▸ **TASK PROMPT**:
Output as a JSON list of strings, one per line with blank lines left out, only the entries beginning at the line that contains "Click the UPGRADE PLAN button" and ending after the line that contains "Viewport: 1011px width, 465px".

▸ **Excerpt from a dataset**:
++++++

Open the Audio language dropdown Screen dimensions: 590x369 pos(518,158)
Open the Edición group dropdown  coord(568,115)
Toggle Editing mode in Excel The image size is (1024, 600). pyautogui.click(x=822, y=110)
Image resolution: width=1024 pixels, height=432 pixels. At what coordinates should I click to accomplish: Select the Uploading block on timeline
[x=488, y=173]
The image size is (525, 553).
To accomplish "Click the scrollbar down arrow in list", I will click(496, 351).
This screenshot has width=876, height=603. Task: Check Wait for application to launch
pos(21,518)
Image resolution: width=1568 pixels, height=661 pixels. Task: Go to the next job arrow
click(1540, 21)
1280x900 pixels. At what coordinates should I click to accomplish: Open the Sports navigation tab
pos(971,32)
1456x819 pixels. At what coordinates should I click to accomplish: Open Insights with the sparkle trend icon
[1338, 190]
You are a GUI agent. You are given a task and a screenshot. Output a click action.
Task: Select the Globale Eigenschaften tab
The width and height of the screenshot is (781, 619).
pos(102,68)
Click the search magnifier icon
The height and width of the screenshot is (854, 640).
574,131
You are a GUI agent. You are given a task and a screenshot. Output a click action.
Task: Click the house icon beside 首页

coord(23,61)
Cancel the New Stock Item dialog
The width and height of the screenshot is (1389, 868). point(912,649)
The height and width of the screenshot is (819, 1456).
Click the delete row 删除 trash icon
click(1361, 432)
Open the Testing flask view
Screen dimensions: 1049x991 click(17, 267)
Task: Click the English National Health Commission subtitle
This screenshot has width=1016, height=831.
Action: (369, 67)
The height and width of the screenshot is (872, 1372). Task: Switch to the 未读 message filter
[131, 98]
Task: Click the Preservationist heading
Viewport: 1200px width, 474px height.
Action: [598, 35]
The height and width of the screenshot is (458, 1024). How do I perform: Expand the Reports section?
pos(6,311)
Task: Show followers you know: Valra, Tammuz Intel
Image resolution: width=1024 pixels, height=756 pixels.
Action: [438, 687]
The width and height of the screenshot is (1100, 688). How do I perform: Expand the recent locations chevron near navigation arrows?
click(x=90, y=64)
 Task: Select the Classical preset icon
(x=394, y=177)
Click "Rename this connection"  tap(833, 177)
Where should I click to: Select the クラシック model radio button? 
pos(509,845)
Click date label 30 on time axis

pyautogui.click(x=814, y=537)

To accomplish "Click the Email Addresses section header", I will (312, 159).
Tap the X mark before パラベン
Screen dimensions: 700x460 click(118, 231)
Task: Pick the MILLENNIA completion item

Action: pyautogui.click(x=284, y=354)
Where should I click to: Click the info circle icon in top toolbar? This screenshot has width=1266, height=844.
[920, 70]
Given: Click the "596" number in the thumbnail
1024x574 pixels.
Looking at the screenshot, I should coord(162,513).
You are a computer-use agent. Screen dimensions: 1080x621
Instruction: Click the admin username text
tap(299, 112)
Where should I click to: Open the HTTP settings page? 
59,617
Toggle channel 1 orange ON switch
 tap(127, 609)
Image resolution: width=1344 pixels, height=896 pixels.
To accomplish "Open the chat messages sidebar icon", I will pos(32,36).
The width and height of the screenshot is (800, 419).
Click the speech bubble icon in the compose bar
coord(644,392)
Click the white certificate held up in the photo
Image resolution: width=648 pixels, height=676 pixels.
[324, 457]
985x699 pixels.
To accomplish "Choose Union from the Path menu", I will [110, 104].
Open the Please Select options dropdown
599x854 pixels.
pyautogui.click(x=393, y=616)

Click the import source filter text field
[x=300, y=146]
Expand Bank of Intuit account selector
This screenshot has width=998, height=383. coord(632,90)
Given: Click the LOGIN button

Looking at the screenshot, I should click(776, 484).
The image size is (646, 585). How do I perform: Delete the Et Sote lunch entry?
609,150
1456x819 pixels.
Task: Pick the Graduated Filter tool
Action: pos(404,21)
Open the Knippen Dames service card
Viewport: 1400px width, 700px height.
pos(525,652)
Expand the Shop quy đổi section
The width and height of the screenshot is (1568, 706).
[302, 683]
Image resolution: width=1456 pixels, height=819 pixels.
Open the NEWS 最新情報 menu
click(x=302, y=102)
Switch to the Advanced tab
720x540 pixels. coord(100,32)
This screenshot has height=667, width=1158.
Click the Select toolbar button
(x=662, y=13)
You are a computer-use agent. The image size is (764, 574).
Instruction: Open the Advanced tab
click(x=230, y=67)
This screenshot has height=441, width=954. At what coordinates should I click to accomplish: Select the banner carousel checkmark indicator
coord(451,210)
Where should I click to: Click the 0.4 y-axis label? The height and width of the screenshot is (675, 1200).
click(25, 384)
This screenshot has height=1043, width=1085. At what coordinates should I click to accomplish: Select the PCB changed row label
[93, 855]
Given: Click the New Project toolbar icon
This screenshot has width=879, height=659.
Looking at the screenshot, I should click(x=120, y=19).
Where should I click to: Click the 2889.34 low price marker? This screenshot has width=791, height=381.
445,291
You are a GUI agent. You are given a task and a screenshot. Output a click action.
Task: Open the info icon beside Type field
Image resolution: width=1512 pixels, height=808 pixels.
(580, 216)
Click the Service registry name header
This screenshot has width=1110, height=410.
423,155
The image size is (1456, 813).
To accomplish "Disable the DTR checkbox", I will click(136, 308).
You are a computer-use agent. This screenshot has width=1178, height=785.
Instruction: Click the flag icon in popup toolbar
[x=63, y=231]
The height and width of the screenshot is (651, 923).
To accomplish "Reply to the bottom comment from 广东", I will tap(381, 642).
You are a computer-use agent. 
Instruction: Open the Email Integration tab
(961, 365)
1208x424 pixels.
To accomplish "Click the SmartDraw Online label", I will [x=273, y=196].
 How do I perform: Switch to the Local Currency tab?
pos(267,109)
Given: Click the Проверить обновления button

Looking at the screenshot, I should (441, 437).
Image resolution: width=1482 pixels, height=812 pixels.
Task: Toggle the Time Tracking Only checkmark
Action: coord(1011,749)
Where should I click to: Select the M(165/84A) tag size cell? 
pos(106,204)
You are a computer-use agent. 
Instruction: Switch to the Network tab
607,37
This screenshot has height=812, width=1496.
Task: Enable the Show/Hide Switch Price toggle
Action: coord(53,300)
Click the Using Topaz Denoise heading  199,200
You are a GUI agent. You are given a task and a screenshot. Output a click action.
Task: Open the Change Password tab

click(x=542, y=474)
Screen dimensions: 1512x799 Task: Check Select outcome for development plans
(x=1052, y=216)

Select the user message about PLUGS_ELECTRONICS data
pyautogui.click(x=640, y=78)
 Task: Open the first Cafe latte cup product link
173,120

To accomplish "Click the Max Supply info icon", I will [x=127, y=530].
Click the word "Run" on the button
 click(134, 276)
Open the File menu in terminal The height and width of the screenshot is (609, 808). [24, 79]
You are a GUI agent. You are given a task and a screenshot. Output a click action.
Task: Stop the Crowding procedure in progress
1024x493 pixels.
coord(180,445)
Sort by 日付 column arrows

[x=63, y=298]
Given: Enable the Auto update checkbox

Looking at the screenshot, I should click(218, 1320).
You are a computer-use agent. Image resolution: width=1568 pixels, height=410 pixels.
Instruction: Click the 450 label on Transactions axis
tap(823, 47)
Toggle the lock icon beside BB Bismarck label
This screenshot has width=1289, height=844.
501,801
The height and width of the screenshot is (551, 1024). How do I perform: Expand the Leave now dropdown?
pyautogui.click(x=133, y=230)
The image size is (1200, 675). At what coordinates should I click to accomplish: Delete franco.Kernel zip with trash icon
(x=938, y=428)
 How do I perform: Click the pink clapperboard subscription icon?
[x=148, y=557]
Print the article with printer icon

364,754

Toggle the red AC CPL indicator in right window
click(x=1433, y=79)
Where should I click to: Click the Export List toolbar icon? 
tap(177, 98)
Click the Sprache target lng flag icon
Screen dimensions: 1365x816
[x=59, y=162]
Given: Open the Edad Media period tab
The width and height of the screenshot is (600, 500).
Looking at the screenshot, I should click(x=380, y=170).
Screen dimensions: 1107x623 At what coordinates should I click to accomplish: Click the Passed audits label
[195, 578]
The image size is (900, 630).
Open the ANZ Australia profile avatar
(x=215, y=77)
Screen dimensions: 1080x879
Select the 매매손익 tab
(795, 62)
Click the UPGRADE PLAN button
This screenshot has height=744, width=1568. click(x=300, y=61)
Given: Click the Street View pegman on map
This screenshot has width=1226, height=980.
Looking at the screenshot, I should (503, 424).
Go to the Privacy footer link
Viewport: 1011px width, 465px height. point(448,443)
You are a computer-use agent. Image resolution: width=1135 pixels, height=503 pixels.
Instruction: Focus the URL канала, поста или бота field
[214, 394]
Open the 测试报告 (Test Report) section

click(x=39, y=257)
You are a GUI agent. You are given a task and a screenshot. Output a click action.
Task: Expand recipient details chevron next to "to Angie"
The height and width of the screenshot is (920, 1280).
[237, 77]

++++++

▸ **THE COMPLETED TASK**:
[
  "Click the UPGRADE PLAN button",
  "This screenshot has height=744, width=1568. click(x=300, y=61)",
  "Given: Click the Street View pegman on map",
  "This screenshot has width=1226, height=980.",
  "Looking at the screenshot, I should (503, 424).",
  "Go to the Privacy footer link",
  "Viewport: 1011px width, 465px height. point(448,443)"
]